Mr Chukwuemeka Ezeh, Head, Communication Department of the company, said this in an interview in Awka on Friday.
Ezeh said the company had enough metres to install for customers and appealed for calm and understanding as due process had to be followed in distributing them.
He said the investment of N10 billion into the metering project was a demonstration of EEDC’s commitment to have all customers in the zone metered.
The communication officer said the amount was a far cry from what was required to metre its over 700,000 customers, adding that Distribution Companies needed support to succeed.
“We are presently running our in-house metering process in which we have committed over N10 billion but that has not scratched the surface because of the number of customers on the network.
“We do not have the enormous financial muscle to metre every customer at the same time but consciously and gradually, we are making progress.

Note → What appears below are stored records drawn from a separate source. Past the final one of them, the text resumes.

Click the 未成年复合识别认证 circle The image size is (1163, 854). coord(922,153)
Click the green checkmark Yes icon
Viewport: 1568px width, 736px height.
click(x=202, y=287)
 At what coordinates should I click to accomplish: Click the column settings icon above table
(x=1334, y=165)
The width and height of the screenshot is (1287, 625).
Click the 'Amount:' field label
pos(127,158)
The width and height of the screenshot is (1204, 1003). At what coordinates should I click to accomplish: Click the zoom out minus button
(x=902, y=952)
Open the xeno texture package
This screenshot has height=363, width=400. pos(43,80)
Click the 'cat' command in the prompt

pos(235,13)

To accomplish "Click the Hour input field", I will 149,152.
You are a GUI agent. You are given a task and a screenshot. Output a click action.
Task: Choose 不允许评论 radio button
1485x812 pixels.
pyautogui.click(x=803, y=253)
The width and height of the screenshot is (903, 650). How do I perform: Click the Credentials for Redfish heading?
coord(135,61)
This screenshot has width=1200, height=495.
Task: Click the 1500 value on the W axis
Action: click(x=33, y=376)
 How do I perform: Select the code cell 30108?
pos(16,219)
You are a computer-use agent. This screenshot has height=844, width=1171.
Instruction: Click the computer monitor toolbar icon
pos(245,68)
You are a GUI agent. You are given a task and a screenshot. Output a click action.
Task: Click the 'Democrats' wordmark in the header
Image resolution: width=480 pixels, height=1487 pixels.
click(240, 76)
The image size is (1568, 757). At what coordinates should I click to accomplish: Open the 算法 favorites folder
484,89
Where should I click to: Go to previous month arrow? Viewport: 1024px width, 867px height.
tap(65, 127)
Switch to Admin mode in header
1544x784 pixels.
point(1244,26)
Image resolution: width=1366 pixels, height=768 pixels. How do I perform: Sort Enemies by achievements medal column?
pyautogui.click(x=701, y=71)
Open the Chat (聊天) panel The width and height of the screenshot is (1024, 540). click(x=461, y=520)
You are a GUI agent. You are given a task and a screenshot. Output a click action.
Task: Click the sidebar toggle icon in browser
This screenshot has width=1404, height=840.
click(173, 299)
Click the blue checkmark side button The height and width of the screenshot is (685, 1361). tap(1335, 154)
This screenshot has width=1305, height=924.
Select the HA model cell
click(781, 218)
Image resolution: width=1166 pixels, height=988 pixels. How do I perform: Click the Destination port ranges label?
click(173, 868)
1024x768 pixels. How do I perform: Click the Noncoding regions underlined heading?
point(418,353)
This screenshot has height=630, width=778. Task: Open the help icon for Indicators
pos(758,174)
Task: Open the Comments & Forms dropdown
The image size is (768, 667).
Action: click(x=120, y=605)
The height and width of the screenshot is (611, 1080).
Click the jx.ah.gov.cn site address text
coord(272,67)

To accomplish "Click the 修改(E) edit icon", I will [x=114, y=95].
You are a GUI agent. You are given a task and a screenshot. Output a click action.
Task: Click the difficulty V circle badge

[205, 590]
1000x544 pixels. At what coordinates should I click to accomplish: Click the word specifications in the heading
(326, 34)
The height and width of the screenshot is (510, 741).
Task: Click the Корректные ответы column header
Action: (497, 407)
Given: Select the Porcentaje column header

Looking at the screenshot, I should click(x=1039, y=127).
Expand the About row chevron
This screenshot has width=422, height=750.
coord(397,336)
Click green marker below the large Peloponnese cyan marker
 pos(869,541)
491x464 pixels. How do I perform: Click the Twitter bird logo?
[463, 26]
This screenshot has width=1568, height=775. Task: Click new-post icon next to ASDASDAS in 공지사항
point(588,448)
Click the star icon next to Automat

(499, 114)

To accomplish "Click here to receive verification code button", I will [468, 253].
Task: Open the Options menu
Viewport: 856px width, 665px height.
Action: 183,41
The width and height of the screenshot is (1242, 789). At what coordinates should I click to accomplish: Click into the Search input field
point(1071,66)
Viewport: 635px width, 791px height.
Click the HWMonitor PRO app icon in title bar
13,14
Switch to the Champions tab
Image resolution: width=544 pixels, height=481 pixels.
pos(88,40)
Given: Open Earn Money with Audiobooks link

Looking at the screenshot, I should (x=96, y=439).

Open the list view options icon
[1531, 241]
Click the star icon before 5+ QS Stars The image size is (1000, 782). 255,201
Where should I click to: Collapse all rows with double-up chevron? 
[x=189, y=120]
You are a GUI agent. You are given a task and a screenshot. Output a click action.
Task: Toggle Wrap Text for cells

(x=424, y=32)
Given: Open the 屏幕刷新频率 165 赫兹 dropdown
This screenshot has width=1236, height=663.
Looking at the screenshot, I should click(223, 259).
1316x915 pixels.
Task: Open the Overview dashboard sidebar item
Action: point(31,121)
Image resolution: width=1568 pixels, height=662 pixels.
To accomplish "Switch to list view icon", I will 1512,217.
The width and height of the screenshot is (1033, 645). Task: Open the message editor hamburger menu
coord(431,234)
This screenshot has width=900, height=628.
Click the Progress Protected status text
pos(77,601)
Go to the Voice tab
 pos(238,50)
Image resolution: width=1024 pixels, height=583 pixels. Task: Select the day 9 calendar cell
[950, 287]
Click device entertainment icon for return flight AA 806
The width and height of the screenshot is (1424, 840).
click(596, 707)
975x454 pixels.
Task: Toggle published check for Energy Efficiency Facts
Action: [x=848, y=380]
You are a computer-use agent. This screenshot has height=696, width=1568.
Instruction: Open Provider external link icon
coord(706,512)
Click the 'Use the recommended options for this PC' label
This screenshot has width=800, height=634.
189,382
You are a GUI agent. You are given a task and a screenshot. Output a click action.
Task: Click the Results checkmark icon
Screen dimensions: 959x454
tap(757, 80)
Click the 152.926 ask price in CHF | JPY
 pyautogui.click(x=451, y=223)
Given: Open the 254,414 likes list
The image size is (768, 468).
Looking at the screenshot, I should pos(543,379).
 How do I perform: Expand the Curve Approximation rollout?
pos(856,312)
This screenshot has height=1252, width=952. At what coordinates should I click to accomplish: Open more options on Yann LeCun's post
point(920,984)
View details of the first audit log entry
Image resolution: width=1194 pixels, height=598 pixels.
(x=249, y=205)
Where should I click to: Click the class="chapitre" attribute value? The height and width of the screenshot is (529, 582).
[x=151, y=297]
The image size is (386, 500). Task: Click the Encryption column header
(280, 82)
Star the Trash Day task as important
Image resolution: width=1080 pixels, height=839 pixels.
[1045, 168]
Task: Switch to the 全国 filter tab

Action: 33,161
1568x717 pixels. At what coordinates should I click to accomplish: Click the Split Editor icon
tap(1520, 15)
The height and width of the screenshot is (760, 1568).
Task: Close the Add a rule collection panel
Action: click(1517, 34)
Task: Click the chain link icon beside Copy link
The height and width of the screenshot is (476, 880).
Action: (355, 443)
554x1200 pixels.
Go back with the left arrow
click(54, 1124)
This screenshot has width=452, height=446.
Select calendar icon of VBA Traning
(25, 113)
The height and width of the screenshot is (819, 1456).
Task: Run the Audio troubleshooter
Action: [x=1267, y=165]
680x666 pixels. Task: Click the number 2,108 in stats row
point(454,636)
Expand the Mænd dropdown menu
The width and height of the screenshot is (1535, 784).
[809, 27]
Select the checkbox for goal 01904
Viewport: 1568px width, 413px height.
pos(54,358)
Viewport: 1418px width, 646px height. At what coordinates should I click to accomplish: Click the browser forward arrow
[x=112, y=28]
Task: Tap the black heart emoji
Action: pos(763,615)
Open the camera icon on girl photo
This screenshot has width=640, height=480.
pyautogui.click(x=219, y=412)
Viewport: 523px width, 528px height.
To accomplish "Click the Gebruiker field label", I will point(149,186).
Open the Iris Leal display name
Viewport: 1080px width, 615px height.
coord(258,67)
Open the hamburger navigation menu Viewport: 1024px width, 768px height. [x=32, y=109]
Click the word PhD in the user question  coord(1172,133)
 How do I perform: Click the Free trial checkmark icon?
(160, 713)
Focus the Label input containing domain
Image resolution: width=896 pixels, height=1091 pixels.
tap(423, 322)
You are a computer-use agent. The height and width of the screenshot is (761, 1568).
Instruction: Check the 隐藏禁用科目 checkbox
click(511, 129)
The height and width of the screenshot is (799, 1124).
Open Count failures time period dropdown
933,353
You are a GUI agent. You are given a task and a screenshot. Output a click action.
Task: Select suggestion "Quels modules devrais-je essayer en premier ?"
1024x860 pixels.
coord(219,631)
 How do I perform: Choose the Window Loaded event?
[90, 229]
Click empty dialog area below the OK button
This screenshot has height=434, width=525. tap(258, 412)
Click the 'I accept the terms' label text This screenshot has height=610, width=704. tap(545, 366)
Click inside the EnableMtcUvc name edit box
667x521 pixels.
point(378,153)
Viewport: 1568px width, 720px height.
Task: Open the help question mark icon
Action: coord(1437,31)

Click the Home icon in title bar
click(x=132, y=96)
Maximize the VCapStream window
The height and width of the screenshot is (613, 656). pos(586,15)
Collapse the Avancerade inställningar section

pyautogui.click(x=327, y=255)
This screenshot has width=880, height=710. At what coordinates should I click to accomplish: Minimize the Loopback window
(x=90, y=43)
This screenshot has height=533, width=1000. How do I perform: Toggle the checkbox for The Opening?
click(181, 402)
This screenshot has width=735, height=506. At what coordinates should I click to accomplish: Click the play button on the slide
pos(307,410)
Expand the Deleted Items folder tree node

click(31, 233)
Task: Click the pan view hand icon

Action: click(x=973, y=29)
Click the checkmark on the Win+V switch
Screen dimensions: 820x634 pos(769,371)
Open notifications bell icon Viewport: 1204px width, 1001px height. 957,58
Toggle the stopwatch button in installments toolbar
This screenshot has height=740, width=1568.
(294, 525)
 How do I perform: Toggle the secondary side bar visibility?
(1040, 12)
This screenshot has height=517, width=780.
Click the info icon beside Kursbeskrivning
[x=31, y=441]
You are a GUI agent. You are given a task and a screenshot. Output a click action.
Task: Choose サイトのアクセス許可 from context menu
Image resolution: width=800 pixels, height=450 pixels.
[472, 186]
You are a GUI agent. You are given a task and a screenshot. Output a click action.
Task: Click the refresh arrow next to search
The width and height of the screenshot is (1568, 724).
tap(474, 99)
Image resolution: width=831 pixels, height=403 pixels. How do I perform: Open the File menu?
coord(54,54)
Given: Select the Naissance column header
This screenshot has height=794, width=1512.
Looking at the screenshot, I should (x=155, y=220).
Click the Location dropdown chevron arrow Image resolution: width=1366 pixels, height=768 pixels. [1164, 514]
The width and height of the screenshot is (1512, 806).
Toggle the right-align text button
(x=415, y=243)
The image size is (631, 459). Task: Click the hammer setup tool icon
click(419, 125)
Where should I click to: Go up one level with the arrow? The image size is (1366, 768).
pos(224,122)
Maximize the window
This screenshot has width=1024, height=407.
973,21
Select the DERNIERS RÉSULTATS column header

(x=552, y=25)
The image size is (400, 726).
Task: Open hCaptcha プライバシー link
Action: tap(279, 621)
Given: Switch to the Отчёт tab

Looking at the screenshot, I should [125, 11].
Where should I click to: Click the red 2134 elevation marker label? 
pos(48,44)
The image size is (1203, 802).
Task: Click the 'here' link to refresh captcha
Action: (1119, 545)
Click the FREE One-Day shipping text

“So far, we have taken delivery of over 200, 000 units of prepaid metres and as we push them out more are being supplied; we have a good number of metres to give out but we want customers to be patient.
“We are aggressively metering our customers and as a way of pursuing the project, most utility vehicles in our offices have been mobilised for the metering staff and in February, 4,000 units were installed,” he said.
Ezeh reiterated that prepaid metres were free and warned customers on the EEDC network not to give anybody money to get the device as it would not yield any special benefit.
He urged those seeking installation of prepaid metres to apply through the EEDC website and stay on the queue until it was their turn.
Ezeh also said it was unfortunate that while the company was making effort to metre people, some customers were rejecting prepaid metres and others bypassing it.
He said the regulation in the industry did not allow customers to buy directly from prepaid metre manufacturers or dealers.
Ezeh said there was the need to review the tariff system in the power sector as the prevailing Multi-Year Tariff Order (MYTO) module no longer allowed for cost reflective billing.
“MYTO is not cost reflective; it was designed when dollar was about N198 or so but now dollar is about N360, what that means is that we buy power at N198 and sell at N360 depending on the prevailing rate of dollar.
“DISCOs are those bearing the shortfall, imagine buying energy for N4 billion a month and struggle to collect N3 billion.”
Ezeh said EEDC had compiled and would publish the name of debtors and energy thieves on the network soon.